Görev Amacı
Aile ve çocuk yetiştirme üzerine olan aşağıdaki yazıyı baştan sona, tek bir harfini bile değiştirmeden eksiksiz aktar.

===== Kaynak

Ahmet AKCAN
Biz Ne Diyoruz-VI
Aile bir mektep, anne bu mektepteki talebelerin taliminden mes’ul bir muallimdir. Baba daha çok idari işlerle meşgul bir müdür gibidir. Çocuklar ise bu mektebin talebeleridir. Geleceğimizi inşa edecek erdemli çocuklar; yüksek idealleri bulunan, ağır mükellefiyetlerinin idraki içinde olan “aile mekteplerinde” yetişirler diyoruz...
Huzurlu yarınlarımızı imar edecek çocuklar sevgi kucağında, bilgi ve ilgi ile yetiştirilmelidir. Anne, sevgi, bilgi ve ilgi adına bir kucak; baba, diraî ve idarî manada bir durak görevi görmelidir diyoruz...
Sevgi; varlık hamurunun mayası, çocukların en mugaddi maması olarak görülmelidir. Bilgi, sevgi mamasının hazırlanmasına; ilgi, bu mamanın münasip vakitler gözetilerek sunulmasına hizmet etmeli, çocukların belli bir disiplin içerisinde yetişmesine dikkat edilmelidir diyoruz...

==========
===== Kayıtlı Bilgiler

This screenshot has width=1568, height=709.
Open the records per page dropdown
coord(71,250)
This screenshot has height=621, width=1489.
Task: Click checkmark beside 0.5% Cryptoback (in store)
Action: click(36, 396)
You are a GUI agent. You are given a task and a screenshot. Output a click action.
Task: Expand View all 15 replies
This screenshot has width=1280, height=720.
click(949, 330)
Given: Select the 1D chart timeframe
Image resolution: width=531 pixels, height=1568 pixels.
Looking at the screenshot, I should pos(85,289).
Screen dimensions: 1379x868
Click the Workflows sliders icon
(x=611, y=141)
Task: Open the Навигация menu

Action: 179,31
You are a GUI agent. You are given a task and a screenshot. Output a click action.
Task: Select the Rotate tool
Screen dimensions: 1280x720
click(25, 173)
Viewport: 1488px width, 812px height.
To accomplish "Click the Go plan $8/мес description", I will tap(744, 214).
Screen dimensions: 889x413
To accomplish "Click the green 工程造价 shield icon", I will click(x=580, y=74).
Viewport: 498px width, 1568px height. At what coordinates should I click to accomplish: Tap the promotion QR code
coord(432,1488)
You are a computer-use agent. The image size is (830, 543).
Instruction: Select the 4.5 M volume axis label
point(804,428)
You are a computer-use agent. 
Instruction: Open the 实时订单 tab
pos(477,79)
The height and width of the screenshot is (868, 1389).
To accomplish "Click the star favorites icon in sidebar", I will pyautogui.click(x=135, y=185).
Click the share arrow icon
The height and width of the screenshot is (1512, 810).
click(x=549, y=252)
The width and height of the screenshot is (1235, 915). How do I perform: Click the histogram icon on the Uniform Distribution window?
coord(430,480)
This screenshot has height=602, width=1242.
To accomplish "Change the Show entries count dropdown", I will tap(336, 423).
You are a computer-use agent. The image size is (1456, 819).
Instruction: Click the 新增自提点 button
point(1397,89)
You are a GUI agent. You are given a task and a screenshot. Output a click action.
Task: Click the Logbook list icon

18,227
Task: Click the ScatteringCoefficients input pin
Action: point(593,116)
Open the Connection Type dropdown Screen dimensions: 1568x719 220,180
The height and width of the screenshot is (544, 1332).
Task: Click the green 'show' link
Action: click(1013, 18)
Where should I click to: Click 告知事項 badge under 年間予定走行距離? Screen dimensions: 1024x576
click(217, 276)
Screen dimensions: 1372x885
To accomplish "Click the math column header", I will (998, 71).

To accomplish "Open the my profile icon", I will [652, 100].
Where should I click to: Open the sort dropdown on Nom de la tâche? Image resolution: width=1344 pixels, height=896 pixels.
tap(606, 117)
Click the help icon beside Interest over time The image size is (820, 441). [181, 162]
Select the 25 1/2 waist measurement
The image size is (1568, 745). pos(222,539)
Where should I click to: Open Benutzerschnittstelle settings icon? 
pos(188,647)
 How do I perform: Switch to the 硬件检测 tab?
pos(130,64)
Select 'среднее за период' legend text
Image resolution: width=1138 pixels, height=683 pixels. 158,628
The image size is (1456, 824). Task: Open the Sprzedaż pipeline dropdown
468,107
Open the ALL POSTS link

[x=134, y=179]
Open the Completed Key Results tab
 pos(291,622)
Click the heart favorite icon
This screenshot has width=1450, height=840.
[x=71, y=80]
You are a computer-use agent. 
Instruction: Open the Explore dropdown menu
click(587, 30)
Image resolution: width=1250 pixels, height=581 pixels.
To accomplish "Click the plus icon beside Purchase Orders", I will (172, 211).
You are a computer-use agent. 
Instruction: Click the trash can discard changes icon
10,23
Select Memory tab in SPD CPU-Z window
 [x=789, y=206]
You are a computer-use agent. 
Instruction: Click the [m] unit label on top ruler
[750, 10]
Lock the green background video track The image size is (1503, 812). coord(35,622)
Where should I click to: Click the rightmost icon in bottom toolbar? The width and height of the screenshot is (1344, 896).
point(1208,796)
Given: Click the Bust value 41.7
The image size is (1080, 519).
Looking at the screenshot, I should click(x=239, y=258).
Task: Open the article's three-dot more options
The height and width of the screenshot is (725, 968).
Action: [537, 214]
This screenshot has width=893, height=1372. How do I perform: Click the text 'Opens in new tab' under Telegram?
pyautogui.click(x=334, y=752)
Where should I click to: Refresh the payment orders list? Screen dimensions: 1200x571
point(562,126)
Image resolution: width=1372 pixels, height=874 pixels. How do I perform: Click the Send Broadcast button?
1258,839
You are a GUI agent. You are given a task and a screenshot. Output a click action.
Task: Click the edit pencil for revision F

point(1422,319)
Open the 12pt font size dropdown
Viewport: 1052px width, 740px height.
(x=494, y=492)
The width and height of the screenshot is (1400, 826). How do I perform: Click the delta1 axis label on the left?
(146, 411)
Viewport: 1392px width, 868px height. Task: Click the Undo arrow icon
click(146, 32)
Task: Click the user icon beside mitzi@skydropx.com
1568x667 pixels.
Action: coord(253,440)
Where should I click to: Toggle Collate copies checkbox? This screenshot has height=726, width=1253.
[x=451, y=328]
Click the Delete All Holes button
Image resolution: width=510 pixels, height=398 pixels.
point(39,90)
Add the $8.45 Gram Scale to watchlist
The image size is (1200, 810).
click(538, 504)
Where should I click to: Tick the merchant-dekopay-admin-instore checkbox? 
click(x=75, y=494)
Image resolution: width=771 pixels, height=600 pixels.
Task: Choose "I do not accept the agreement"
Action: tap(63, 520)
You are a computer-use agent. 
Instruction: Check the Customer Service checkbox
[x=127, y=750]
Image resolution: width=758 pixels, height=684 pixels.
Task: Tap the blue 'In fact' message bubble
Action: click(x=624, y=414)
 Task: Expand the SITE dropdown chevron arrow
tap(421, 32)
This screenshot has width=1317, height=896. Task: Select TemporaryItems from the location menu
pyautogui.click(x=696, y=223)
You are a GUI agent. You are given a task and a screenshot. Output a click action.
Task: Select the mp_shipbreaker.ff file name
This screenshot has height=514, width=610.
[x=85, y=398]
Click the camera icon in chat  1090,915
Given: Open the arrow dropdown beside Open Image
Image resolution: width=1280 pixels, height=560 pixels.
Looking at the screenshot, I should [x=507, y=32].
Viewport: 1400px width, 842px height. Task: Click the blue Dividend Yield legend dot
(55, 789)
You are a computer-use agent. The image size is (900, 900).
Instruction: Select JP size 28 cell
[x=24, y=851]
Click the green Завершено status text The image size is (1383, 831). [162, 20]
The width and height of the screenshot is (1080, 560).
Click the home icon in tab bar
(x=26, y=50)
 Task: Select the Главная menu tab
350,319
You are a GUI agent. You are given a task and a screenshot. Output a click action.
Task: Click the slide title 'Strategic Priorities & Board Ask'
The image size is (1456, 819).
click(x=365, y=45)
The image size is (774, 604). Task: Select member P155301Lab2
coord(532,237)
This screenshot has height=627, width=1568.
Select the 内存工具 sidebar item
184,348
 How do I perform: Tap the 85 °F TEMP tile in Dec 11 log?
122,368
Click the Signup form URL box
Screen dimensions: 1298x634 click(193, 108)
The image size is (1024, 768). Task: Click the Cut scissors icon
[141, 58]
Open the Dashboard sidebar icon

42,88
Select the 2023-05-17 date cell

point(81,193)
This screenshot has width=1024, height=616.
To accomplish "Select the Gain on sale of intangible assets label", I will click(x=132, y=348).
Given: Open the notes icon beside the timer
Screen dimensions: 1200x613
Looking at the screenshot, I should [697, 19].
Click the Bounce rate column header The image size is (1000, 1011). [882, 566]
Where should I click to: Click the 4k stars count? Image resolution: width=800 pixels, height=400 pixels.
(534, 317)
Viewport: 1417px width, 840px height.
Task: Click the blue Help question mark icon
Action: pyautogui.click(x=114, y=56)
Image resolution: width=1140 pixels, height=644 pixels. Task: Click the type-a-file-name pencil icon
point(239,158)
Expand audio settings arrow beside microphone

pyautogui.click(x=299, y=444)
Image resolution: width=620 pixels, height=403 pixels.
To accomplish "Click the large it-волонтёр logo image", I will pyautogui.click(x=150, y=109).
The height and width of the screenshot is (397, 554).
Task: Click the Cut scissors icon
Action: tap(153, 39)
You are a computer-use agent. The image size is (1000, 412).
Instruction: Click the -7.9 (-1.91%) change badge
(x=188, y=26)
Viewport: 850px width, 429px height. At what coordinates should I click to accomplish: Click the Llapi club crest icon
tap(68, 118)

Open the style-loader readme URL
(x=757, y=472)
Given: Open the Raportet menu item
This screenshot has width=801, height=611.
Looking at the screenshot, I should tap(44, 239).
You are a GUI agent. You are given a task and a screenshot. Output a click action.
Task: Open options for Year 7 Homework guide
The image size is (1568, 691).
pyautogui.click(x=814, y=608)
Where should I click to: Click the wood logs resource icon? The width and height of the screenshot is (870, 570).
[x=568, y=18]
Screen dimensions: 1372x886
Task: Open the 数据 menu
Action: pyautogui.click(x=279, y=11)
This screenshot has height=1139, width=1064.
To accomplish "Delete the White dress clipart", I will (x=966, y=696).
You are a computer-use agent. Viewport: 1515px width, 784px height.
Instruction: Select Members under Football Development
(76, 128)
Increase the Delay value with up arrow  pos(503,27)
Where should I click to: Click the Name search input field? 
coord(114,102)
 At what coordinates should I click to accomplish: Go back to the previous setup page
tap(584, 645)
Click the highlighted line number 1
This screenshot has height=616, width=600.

==========

Alıştırma Yanıtı
Ahmet AKCAN
Biz Ne Diyoruz-VI
Aile bir mektep, anne bu mektepteki talebelerin taliminden mes’ul bir muallimdir. Baba daha çok idari işlerle meşgul bir müdür gibidir. Çocuklar ise bu mektebin talebeleridir. Geleceğimizi inşa edecek erdemli çocuklar; yüksek idealleri bulunan, ağır mükellefiyetlerinin idraki içinde olan “aile mekteplerinde” yetişirler diyoruz...
Huzurlu yarınlarımızı imar edecek çocuklar sevgi kucağında, bilgi ve ilgi ile yetiştirilmelidir. Anne, sevgi, bilgi ve ilgi adına bir kucak; baba, diraî ve idarî manada bir durak görevi görmelidir diyoruz...
Sevgi; varlık hamurunun mayası, çocukların en mugaddi maması olarak görülmelidir. Bilgi, sevgi mamasının hazırlanmasına; ilgi, bu mamanın münasip vakitler gözetilerek sunulmasına hizmet etmeli, çocukların belli bir disiplin içerisinde yetişmesine dikkat edilmelidir diyoruz...